▶ _Material shown_:
============================================================

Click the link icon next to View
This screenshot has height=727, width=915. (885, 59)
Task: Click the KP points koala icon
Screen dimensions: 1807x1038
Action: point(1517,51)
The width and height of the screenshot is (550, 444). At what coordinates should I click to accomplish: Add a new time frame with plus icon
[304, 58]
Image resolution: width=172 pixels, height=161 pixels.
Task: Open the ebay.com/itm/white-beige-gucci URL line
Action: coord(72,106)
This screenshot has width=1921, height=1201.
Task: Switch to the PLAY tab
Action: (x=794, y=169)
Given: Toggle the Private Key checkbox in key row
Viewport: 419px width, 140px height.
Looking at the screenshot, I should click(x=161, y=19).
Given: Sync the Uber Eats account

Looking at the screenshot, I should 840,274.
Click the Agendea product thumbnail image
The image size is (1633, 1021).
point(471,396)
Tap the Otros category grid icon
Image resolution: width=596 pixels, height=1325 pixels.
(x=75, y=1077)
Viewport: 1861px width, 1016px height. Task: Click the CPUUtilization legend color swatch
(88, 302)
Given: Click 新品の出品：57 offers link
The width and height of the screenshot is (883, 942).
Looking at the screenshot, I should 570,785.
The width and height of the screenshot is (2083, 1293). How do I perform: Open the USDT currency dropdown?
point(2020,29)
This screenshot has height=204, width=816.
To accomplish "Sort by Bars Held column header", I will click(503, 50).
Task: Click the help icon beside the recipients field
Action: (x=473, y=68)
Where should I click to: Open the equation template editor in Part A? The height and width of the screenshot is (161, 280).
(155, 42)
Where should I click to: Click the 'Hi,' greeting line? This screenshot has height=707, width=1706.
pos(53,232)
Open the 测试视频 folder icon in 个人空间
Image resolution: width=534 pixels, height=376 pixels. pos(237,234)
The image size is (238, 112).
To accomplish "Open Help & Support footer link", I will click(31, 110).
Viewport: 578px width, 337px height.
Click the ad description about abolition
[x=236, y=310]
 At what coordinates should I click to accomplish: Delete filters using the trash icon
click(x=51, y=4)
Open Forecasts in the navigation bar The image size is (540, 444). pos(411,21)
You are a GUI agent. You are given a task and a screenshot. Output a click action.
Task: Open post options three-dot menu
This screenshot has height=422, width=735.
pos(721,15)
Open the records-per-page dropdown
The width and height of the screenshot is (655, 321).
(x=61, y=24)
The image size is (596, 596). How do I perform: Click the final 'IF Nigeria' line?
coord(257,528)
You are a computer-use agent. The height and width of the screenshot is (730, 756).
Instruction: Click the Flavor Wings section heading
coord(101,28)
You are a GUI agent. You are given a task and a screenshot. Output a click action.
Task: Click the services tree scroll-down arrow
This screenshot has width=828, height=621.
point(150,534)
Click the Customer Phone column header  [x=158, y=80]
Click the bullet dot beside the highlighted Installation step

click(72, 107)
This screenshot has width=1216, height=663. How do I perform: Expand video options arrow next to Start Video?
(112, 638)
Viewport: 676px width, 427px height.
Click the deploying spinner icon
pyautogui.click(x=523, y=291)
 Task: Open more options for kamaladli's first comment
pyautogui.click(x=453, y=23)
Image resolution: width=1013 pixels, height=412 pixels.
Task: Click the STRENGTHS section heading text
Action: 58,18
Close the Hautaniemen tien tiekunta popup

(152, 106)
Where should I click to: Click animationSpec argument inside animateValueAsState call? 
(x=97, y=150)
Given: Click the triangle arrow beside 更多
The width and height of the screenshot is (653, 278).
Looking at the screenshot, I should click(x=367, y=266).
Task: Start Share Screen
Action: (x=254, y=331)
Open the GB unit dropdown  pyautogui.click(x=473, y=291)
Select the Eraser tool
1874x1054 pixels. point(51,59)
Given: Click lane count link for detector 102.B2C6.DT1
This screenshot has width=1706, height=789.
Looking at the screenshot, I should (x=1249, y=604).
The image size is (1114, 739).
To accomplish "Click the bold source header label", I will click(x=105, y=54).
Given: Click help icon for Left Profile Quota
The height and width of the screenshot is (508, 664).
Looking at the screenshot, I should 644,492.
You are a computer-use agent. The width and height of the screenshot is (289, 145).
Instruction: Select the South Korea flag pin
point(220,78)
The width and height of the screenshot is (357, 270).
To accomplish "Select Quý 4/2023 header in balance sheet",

============================================================

▶ _Set task_: Output every one of the items above again, line for line, with no changes.

▶ _Reply to the task_:
Click the link icon next to View
This screenshot has height=727, width=915. (885, 59)
Task: Click the KP points koala icon
Screen dimensions: 1807x1038
Action: point(1517,51)
The width and height of the screenshot is (550, 444). At what coordinates should I click to accomplish: Add a new time frame with plus icon
[304, 58]
Image resolution: width=172 pixels, height=161 pixels.
Task: Open the ebay.com/itm/white-beige-gucci URL line
Action: coord(72,106)
This screenshot has width=1921, height=1201.
Task: Switch to the PLAY tab
Action: (x=794, y=169)
Given: Toggle the Private Key checkbox in key row
Viewport: 419px width, 140px height.
Looking at the screenshot, I should click(x=161, y=19).
Given: Sync the Uber Eats account

Looking at the screenshot, I should 840,274.
Click the Agendea product thumbnail image
The image size is (1633, 1021).
point(471,396)
Tap the Otros category grid icon
Image resolution: width=596 pixels, height=1325 pixels.
(x=75, y=1077)
Viewport: 1861px width, 1016px height. Task: Click the CPUUtilization legend color swatch
(88, 302)
Given: Click 新品の出品：57 offers link
The width and height of the screenshot is (883, 942).
Looking at the screenshot, I should 570,785.
The width and height of the screenshot is (2083, 1293). How do I perform: Open the USDT currency dropdown?
point(2020,29)
This screenshot has height=204, width=816.
To accomplish "Sort by Bars Held column header", I will click(503, 50).
Task: Click the help icon beside the recipients field
Action: (x=473, y=68)
Where should I click to: Open the equation template editor in Part A? The height and width of the screenshot is (161, 280).
(155, 42)
Where should I click to: Click the 'Hi,' greeting line? This screenshot has height=707, width=1706.
pos(53,232)
Open the 测试视频 folder icon in 个人空间
Image resolution: width=534 pixels, height=376 pixels. pos(237,234)
The image size is (238, 112).
To accomplish "Open Help & Support footer link", I will click(31, 110).
Viewport: 578px width, 337px height.
Click the ad description about abolition
[x=236, y=310]
 At what coordinates should I click to accomplish: Delete filters using the trash icon
click(x=51, y=4)
Open Forecasts in the navigation bar The image size is (540, 444). pos(411,21)
You are a GUI agent. You are given a task and a screenshot. Output a click action.
Task: Open post options three-dot menu
This screenshot has height=422, width=735.
pos(721,15)
Open the records-per-page dropdown
The width and height of the screenshot is (655, 321).
(x=61, y=24)
The image size is (596, 596). How do I perform: Click the final 'IF Nigeria' line?
coord(257,528)
You are a computer-use agent. The height and width of the screenshot is (730, 756).
Instruction: Click the Flavor Wings section heading
coord(101,28)
You are a GUI agent. You are given a task and a screenshot. Output a click action.
Task: Click the services tree scroll-down arrow
This screenshot has width=828, height=621.
point(150,534)
Click the Customer Phone column header  [x=158, y=80]
Click the bullet dot beside the highlighted Installation step

click(72, 107)
This screenshot has width=1216, height=663. How do I perform: Expand video options arrow next to Start Video?
(112, 638)
Viewport: 676px width, 427px height.
Click the deploying spinner icon
pyautogui.click(x=523, y=291)
 Task: Open more options for kamaladli's first comment
pyautogui.click(x=453, y=23)
Image resolution: width=1013 pixels, height=412 pixels.
Task: Click the STRENGTHS section heading text
Action: 58,18
Close the Hautaniemen tien tiekunta popup

(152, 106)
Where should I click to: Click animationSpec argument inside animateValueAsState call? 
(x=97, y=150)
Given: Click the triangle arrow beside 更多
The width and height of the screenshot is (653, 278).
Looking at the screenshot, I should click(x=367, y=266).
Task: Start Share Screen
Action: (x=254, y=331)
Open the GB unit dropdown  pyautogui.click(x=473, y=291)
Select the Eraser tool
1874x1054 pixels. point(51,59)
Given: Click lane count link for detector 102.B2C6.DT1
This screenshot has width=1706, height=789.
Looking at the screenshot, I should (x=1249, y=604).
The image size is (1114, 739).
To accomplish "Click the bold source header label", I will click(x=105, y=54).
Given: Click help icon for Left Profile Quota
The height and width of the screenshot is (508, 664).
Looking at the screenshot, I should 644,492.
You are a computer-use agent. The width and height of the screenshot is (289, 145).
Instruction: Select the South Korea flag pin
point(220,78)
The width and height of the screenshot is (357, 270).
To accomplish "Select Quý 4/2023 header in balance sheet",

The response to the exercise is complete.